__Exercise details__: From the first line of the data through the line containing "Task: Click the word", return each line exactly.

=== Entries shown ===

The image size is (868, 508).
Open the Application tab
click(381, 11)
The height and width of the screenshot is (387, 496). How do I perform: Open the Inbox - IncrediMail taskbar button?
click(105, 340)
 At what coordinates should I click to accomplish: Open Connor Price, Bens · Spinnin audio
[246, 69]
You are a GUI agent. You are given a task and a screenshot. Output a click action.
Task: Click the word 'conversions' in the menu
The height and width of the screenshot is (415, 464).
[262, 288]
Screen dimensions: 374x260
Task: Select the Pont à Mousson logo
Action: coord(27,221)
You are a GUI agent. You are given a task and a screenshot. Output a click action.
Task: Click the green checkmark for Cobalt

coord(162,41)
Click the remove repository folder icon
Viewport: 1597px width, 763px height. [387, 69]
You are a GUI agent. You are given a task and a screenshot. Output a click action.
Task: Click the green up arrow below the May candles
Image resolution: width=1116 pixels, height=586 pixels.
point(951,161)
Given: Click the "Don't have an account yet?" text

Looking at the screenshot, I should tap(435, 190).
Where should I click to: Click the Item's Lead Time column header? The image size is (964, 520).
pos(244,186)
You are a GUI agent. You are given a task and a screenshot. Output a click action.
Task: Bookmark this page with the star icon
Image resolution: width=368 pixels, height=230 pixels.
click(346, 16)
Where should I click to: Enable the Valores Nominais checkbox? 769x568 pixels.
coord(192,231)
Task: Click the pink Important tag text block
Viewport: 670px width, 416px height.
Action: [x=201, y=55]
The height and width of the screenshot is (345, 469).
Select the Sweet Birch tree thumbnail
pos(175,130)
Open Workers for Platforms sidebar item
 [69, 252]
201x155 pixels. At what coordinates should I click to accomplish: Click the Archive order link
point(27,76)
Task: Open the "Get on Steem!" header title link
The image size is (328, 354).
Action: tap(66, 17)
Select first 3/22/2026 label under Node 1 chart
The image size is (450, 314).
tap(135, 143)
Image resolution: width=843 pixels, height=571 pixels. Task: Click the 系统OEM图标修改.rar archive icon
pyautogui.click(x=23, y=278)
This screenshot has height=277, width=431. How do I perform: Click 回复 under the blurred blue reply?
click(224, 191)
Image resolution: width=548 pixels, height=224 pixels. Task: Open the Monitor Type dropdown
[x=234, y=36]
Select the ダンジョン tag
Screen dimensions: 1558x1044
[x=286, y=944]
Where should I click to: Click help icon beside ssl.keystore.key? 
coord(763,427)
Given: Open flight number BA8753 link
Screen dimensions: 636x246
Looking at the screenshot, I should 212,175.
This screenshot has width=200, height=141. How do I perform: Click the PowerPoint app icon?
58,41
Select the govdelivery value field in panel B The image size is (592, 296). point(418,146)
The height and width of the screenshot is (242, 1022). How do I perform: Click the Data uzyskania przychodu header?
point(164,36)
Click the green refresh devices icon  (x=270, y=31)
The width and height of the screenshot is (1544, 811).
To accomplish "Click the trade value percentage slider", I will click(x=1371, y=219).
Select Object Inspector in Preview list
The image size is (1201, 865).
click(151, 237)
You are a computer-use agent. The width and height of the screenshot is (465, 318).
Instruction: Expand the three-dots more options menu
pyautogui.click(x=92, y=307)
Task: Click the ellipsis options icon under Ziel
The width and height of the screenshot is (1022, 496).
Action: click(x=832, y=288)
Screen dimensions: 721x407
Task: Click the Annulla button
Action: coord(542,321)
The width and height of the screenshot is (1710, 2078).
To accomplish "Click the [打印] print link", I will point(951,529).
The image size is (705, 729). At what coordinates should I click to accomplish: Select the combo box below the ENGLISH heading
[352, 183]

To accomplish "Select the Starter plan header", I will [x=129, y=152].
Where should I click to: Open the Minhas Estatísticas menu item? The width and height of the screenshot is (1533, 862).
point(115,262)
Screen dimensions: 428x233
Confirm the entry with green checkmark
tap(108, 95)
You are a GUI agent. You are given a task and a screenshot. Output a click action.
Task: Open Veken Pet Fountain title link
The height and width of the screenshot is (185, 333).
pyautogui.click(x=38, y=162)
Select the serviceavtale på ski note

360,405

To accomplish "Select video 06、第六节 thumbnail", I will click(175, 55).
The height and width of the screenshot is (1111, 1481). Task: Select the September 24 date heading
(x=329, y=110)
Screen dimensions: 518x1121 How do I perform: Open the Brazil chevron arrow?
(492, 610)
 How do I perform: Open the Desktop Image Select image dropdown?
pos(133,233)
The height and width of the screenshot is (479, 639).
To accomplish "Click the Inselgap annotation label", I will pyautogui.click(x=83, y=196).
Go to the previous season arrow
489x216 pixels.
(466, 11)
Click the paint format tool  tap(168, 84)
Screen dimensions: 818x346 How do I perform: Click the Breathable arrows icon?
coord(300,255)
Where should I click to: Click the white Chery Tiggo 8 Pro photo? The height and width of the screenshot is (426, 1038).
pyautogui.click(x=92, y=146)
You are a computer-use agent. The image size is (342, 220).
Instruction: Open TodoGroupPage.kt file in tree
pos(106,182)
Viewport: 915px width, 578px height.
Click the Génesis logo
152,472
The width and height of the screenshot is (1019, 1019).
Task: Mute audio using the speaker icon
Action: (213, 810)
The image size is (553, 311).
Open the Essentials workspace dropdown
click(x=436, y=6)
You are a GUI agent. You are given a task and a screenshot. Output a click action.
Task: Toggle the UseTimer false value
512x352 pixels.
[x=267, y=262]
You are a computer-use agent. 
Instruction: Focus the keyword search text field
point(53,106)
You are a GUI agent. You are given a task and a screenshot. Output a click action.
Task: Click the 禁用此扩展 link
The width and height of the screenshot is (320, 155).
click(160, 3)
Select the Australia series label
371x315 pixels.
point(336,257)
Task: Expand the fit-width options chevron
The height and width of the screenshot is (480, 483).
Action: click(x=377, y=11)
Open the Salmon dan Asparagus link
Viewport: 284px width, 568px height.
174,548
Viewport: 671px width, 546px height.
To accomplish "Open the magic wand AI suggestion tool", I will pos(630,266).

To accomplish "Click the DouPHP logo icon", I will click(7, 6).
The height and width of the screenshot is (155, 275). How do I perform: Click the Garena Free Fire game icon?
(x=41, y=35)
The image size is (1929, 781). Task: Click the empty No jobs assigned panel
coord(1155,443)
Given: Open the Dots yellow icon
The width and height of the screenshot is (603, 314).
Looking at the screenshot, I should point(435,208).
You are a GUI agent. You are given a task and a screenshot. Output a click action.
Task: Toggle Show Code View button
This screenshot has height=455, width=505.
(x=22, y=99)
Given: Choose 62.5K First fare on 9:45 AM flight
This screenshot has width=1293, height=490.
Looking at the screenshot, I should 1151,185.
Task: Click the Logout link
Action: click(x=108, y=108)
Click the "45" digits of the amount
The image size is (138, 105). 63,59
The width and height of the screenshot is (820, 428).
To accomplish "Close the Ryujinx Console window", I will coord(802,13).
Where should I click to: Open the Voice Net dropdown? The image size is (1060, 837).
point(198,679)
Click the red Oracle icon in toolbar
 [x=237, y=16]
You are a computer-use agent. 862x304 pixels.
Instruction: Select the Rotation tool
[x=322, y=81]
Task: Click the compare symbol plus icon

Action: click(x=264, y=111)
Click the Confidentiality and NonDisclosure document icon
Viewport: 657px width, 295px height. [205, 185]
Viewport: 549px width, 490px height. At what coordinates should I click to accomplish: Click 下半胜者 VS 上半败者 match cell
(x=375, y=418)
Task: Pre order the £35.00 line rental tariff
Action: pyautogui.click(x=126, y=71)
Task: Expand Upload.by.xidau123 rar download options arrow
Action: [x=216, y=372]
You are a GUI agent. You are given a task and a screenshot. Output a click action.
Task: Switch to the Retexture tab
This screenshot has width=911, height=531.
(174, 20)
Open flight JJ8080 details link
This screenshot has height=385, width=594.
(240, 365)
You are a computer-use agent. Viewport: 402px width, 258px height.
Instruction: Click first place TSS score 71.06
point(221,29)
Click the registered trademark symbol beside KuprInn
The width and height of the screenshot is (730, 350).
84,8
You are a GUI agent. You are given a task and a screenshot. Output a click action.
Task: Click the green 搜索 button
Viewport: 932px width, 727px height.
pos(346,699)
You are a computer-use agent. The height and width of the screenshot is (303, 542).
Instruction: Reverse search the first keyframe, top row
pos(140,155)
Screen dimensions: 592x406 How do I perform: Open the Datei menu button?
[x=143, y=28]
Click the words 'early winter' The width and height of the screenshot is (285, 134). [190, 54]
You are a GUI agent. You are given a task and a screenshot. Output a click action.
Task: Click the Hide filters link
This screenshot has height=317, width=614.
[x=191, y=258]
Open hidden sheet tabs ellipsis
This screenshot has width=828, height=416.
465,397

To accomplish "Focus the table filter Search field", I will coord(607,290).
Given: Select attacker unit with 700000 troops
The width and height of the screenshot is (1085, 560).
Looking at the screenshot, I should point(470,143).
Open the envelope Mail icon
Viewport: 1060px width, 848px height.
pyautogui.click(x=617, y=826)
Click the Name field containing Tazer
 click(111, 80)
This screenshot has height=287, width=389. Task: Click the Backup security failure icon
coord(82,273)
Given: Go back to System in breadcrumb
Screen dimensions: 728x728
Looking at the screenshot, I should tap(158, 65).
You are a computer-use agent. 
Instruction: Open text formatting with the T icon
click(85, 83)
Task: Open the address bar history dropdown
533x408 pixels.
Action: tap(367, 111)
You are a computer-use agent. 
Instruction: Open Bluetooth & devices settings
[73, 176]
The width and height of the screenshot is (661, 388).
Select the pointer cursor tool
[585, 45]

===

__Expected answer__:
The image size is (868, 508).
Open the Application tab
click(381, 11)
The height and width of the screenshot is (387, 496). How do I perform: Open the Inbox - IncrediMail taskbar button?
click(105, 340)
 At what coordinates should I click to accomplish: Open Connor Price, Bens · Spinnin audio
[246, 69]
You are a GUI agent. You are given a task and a screenshot. Output a click action.
Task: Click the word 'conversions' in the menu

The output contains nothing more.